La fashion week hommes parisienne est plus qu'une rampe de lancement pour les collections féminines
Ce phénomène s’observe au Tranoï Man, partenaire de Paris Fashion Week, qui s’est rouvert aux précollections féminines. Quatre marques dans un espace dédié à la Gaité Lyrique, c’est un début, mais cela signe clairement un positionnement. « L’idée est de présenter en janvier pour pouvoir toucher mes acheteurs plus tôt, indique Eilola Teija, créatrice finlandaise d’une griffe britannique éponyme, à FashionUnited. Cela me laisse plus de temps pour produire et permet aux department stores d’installer la collection hiver dès le mois de juin ». À noter que cette indication explique peut-être pourquoi les grands magasins souhaitent solder les collections été dès le mois de juin, créant, par là même et s’en soucier, le chaos chez les détaillants indépendants.

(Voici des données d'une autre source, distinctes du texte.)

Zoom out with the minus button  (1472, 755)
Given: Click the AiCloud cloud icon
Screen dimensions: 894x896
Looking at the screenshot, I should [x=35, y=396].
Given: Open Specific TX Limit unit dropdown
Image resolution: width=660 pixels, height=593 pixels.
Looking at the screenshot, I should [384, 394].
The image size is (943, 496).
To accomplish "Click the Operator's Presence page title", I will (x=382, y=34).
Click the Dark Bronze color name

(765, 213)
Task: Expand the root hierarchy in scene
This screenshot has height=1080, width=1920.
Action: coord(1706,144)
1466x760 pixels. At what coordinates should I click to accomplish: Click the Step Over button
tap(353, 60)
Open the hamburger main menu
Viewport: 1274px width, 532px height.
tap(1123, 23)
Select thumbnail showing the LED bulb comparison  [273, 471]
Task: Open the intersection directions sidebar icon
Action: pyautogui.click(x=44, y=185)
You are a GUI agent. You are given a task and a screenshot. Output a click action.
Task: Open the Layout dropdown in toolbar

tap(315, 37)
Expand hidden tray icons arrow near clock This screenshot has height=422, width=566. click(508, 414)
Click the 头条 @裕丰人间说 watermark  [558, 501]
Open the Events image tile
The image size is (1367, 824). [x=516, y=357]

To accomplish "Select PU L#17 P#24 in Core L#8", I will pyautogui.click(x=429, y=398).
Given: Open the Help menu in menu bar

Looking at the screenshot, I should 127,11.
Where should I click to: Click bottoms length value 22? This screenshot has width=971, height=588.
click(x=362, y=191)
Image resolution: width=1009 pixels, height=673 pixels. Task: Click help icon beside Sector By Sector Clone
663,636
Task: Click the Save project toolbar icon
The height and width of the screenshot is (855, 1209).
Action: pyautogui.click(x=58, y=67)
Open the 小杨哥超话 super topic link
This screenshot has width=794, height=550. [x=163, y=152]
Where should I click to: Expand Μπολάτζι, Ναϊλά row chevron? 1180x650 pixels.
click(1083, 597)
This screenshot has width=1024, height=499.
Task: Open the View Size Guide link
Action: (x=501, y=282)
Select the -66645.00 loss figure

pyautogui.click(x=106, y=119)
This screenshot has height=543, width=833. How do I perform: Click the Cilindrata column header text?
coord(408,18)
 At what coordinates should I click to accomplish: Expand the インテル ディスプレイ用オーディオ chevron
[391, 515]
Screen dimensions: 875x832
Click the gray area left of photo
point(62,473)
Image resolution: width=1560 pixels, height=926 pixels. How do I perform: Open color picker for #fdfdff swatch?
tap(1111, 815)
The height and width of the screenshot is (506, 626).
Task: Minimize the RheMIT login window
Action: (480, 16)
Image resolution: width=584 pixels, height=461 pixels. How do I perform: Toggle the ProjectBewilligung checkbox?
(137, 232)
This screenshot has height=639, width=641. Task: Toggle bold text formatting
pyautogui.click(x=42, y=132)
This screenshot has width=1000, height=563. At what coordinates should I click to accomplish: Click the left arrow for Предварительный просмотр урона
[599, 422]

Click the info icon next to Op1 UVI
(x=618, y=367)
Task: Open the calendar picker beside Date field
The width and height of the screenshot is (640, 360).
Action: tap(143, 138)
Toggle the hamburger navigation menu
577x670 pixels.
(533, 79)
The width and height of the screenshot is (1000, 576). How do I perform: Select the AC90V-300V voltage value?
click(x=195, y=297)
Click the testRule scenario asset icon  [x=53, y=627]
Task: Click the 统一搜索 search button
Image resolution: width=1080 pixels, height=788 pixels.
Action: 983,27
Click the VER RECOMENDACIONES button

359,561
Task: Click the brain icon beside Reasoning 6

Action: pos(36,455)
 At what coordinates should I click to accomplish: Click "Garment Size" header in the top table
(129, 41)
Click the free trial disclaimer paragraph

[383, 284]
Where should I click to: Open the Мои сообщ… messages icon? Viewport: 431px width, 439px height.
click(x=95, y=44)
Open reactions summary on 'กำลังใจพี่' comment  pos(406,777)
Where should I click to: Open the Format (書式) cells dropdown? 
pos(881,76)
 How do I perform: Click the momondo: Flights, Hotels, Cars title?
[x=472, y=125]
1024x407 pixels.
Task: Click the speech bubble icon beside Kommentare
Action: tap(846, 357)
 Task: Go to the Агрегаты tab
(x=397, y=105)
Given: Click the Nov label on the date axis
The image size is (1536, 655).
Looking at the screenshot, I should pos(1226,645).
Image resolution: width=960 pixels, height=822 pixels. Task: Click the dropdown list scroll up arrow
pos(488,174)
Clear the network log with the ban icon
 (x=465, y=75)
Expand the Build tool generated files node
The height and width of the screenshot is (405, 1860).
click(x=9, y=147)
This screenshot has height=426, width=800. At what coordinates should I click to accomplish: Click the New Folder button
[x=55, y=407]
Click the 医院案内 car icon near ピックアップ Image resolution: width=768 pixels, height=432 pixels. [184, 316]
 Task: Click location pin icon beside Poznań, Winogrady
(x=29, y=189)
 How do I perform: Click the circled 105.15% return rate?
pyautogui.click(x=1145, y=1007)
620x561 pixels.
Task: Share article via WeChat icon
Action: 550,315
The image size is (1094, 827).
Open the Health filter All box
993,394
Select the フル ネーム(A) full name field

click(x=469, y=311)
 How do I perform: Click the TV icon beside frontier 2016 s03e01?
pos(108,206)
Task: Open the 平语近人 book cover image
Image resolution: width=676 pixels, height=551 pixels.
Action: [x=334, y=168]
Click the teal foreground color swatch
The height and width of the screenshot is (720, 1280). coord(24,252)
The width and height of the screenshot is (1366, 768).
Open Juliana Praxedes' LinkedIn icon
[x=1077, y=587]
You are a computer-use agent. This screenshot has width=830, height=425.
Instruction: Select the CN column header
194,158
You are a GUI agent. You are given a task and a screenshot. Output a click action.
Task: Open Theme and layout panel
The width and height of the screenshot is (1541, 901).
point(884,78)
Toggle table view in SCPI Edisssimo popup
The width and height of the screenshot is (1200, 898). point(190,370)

Autre témoignage recueilli au Tranoï, celui de Dino He, fabricant de cachemire pour Loro Piana, qui a lancé son propre label, Kashette, il y a trois ans : « les acheteurs disposent de l’entièreté de leur budget à cette période, du coup, c’est plus facile à vendre ». Et voilà, pragmatiquement, pourquoi on trouve de plus en plus de collections féminines sur les podiums de la fashion week hommes.
Est-ce à dire que la fashion week masculine pourrait supplanter celle de la femme en tant que market week ?
Paris a un titre à défendre : celui de capitale de la mode, le lieu où tous les créateurs veulent défiler pour acquérir du prestige. De fait, la semaine de la mode parisienne féminine garde une aura intacte. C’est l’endroit où les créateurs, toutes nationalités confondues, vont pour se faire remarquer, privilégiant leurs ambassadeurs (influenceurs et personnalités), vecteurs de likes sur les réseaux sociaux, aux acheteurs (notamment les marques de luxe qui n’en ont pas vraiment besoin, étant principalement distribuées dans leurs propres enseignes).
« Nous sommes sur des open-to-buy glissants : quand les soldes fonctionnent bien, les acheteurs peuvent avoir des enveloppes supplémentaires, tempère Christelle Cagi Nicolau. Comme les Américains soldent fin novembre leur collection d’hiver, ils veulent des livraisons très tôt. Les Japonais soldent deux mois plus tard et souhaitent être livrés plus tardivement. Aussi, beaucoup de marques continuent de présenter l’intégralité de leur collection et leurs pièces images à la presse en mars. »
À l’heure du genderless et des restrictions budgétaires, le concept d’une fashion week hommes et d’une fashion week femmes n’est-il pas un peu dépassé ? La question se pose, mais, là aussi, il convient de nuancer. Depuis quelques saisons, la mode surfe sur une tendance Genderfluid et Quiet Luxury, caractérisée par le fait que les femmes ont envie de porter des costumes inspirés du vestiaire masculin. Mais qui dit « tendance » dit « éphémère ».
« On est dans le costume, le trois-pièces, le tailoring, les beaux manteaux, l’oversized, remarque Patricia Lerat, brand strategist (PLC Consulting), au micro de FashionUnited. La présence accrue des femmes montre l’envie de porter des vêtements similaires, mais aussi tous les visages et tous les âges de la société. »
« Nous n’avons jamais vu autant de "vieux mecs" défiler, ajoute-t-elle. Au-delà de la réalité du marché, on a envie de voir de l’inclusion, de montrer que ces personnes d’un certain âge ont une culture mode. Des créateurs comme Yohji Yamamoto ou Walter Van Beirendonck sont libres et emplis d’humour. Ils envoient de la joie. Ils ont compris que, dans ce monde, il fallait arrêter de se la raconter : on doit pouvoir tout mélanger. »
Et voila comment Paris sera toujours Paris (pour reprendre l'accroche du défilé automne-hiver 2024/2025 de Pierre Mahéo, fondateur d'Officine Générale).